NATO says it is making progress against the Taliban, but analysts say
there is stalemate on the ground that is eating into Western support for
keeping troops in Afghanistan and pulling out foreign forces would hand
the Taliban strategic victory. In the first two months of 2008, there
have been 595 armed clashes in 101 districts in Afghanistan, compared to
550 clashes in 88 districts in the same period last year, the NATO-led
International Security Assistance Force (ISAF) said.
The increase in clashes was due to greater activity by troops going
after Taliban rebels, an ISAF spokesman said. “It is indicative of the
increasing activity on behalf of ISAF,” said Captain Mike Finney. “We
have been more active than we were last year and, in fact, insurgent
activities have gone down because we are going out to get them ...
rather than them coming to us.” Meanwhile, the United Nations said there
had been fewer security incidents this year, compared to the same period
in 2007.
“We have quite simply not seen that kind of decline ever in
Afghanistan,” the UN deputy special envoy to Afghanistan Christopher
Alexander told a news conference. “It does not mean that Afghanistan is
heading towards peace immediately, but it does mean that with hard work
security can improve.
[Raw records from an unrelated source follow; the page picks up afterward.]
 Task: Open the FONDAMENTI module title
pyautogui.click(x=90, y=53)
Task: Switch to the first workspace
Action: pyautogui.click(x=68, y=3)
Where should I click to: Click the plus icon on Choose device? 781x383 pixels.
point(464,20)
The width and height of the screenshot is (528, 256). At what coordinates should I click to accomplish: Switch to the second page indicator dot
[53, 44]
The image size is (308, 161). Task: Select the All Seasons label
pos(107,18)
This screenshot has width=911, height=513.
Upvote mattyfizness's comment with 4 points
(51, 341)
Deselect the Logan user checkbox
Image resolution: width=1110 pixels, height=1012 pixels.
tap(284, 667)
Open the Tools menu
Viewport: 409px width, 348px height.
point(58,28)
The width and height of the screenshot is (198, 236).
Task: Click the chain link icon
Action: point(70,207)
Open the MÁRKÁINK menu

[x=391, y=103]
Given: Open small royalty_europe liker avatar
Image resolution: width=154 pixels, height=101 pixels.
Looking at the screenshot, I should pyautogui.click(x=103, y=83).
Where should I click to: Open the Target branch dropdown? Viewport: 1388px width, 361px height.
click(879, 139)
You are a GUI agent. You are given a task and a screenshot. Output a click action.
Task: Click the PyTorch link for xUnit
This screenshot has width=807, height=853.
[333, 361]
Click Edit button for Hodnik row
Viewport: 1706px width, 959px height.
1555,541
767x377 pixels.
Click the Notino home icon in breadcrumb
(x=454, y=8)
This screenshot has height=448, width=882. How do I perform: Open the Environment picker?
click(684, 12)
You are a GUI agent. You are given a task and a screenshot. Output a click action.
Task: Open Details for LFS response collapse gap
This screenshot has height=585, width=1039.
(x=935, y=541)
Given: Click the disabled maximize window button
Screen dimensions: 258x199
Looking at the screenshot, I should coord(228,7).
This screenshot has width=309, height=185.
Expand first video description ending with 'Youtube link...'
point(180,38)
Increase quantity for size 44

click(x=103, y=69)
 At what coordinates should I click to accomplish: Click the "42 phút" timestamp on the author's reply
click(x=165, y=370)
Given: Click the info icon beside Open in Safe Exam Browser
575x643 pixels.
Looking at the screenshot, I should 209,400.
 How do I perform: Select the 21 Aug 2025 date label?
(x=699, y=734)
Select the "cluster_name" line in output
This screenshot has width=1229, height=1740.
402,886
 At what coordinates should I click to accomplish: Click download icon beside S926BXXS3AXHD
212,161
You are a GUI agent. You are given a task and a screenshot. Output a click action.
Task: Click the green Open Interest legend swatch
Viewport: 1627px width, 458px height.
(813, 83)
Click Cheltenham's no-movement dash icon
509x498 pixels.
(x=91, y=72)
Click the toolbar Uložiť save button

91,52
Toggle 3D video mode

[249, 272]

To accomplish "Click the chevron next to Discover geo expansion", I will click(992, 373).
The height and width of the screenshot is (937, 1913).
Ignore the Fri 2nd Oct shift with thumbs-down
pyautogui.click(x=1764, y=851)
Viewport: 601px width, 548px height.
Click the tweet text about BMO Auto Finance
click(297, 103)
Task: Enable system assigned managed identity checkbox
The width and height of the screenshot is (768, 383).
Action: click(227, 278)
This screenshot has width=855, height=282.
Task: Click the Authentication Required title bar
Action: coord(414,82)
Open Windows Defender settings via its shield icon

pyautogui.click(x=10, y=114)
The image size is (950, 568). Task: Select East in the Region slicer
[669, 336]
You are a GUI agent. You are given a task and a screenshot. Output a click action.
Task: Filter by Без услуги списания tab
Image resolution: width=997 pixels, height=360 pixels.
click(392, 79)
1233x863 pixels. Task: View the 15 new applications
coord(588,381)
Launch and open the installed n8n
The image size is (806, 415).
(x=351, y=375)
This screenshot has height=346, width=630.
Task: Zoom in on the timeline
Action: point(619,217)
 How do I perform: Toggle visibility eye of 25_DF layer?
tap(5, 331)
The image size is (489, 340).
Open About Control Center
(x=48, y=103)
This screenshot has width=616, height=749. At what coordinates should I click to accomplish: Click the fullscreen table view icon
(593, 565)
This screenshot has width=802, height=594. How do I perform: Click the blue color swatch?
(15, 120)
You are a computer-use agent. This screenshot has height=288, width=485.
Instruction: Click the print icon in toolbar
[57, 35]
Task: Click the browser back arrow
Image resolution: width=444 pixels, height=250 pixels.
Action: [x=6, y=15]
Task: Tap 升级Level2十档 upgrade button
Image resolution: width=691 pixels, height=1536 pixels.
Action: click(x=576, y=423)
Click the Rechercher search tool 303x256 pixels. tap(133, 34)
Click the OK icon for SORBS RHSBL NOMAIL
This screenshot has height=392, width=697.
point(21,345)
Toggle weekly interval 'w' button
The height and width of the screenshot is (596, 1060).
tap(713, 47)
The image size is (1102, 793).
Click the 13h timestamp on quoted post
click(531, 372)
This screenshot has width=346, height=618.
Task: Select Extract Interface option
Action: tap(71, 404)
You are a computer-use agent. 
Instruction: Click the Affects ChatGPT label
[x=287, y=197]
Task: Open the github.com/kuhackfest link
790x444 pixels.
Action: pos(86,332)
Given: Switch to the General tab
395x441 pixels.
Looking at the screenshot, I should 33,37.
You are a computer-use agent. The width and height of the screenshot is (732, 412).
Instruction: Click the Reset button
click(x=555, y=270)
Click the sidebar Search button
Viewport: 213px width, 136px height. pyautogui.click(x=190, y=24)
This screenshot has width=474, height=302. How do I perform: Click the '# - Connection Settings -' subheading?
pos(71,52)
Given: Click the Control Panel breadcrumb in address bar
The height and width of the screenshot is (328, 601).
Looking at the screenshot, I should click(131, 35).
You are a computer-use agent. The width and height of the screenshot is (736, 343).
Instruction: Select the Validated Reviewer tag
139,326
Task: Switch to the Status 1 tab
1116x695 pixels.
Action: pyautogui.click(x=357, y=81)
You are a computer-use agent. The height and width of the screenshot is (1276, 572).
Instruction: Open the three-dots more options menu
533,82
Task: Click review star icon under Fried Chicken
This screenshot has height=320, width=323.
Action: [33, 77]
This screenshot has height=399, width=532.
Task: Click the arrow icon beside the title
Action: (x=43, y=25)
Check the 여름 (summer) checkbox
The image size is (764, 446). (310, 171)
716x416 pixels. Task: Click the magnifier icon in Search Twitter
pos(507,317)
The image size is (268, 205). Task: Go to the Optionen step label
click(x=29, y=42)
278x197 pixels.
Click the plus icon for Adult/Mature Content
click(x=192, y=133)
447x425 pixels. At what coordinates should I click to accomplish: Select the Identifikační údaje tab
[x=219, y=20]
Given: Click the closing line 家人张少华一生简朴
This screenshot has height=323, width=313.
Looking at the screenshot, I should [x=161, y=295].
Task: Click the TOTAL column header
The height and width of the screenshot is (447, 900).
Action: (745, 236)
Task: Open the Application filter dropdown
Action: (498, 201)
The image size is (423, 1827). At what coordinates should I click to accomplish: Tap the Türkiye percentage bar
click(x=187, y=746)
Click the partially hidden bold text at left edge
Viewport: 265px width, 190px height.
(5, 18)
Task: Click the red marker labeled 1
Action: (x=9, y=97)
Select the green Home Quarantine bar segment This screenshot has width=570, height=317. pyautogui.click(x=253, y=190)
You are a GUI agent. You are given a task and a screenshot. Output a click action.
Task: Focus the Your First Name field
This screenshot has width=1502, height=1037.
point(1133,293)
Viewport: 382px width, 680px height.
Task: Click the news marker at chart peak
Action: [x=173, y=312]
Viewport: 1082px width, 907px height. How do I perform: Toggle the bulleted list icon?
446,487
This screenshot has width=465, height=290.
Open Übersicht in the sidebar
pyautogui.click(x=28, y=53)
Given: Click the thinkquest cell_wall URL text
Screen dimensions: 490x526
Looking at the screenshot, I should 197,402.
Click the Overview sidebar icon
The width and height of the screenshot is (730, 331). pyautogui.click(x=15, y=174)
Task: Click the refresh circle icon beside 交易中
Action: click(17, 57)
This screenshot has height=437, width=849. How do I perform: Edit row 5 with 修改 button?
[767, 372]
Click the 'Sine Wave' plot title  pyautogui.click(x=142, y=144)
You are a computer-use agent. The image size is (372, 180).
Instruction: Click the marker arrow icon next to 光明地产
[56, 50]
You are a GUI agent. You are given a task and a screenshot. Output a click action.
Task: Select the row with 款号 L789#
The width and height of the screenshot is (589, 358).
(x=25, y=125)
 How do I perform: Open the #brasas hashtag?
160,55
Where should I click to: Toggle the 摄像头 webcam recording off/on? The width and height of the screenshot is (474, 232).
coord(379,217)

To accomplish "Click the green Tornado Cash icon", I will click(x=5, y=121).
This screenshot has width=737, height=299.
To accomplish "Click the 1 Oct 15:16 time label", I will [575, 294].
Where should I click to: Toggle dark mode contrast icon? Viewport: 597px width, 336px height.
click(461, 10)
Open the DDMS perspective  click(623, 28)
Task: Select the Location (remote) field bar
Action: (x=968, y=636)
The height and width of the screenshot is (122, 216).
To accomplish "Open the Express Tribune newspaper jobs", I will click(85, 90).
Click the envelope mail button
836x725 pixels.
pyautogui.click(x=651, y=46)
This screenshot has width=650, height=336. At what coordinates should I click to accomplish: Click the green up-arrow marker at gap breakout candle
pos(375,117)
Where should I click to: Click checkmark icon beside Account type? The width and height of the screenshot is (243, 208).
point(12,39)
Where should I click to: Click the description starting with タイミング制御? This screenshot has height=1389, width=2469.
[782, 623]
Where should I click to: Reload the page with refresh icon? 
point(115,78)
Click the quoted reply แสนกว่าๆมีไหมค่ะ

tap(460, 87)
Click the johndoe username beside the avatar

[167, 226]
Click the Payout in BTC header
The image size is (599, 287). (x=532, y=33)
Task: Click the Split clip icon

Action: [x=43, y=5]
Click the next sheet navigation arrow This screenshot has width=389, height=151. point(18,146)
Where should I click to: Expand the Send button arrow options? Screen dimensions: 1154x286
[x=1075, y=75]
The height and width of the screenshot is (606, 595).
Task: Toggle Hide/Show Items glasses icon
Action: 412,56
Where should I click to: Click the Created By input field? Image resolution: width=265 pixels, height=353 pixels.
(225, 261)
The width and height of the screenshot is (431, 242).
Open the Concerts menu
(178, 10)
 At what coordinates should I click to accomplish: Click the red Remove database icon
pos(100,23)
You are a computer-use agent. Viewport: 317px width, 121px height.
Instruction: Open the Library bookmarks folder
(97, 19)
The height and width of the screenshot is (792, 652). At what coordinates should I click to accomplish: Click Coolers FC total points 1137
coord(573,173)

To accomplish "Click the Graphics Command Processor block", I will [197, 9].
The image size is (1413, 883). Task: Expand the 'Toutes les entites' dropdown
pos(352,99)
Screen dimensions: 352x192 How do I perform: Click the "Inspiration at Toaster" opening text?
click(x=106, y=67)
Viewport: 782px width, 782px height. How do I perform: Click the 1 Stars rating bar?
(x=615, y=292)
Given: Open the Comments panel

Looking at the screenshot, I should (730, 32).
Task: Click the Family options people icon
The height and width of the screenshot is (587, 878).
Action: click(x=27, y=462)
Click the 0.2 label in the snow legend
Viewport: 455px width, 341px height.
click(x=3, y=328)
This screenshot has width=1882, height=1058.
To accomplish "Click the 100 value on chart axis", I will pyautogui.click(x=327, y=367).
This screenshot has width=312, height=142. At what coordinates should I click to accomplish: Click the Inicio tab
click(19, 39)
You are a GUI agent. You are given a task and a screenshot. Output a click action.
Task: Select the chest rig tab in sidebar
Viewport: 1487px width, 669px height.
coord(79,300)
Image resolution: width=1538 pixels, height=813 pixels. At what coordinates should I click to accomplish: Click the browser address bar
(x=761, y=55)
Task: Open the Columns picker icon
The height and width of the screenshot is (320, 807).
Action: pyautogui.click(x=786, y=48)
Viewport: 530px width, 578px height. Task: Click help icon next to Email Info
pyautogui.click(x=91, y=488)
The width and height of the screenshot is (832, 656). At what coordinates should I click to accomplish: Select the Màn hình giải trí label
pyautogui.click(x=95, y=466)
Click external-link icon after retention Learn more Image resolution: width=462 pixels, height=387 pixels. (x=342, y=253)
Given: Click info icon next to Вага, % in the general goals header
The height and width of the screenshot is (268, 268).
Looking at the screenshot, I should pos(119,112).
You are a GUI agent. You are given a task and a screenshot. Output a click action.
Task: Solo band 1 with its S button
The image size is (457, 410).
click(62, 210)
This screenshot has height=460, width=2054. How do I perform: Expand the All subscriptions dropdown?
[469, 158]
ISAF and NATO measure incidents in different ways,
another ISAF spokesman said, and pointed to the figures which showed
fighting had taken place in fewer districts as evidence of improving
security. But an organization which monitors security for the dozens of
non-governmental organizations said there had been a marked increase in
Taliban attacks so far this year.
Data collected by the Afghanistan NGO Security Office (ANSO) said there
had been a 39 percent increase in Taliban attacks until March this year
compared to the same period in 2007. The biggest increase had been in
armed attacks rather than in suicide and roadside bombs, ANSO said,
contradicting ISAF which has repeatedly said the Taliban are relying
more on so-called asymmetric suicide and roadside bomb tactics due their
inability to take on NATO and Afghan troops head on. While there was a
divergence in the figures, the perception among many Afghans and of
Western public opinion is of a conflict still dragging on more than six
years after U.S.-led and Afghan forces toppled the Taliban with no
foreseeable end.
The United States is pressuring reluctant European allies to take a
larger role in combating a resurgent Taliban in the more volatile south
and east of the country, an issue expected to loom large at NATO’s April
2-4 summit in Bucharest. Canada has already threatened to pull its 2,500
troops from the southern province of Kandahar next year unless allies
come up with 1,000 extra troops to support it.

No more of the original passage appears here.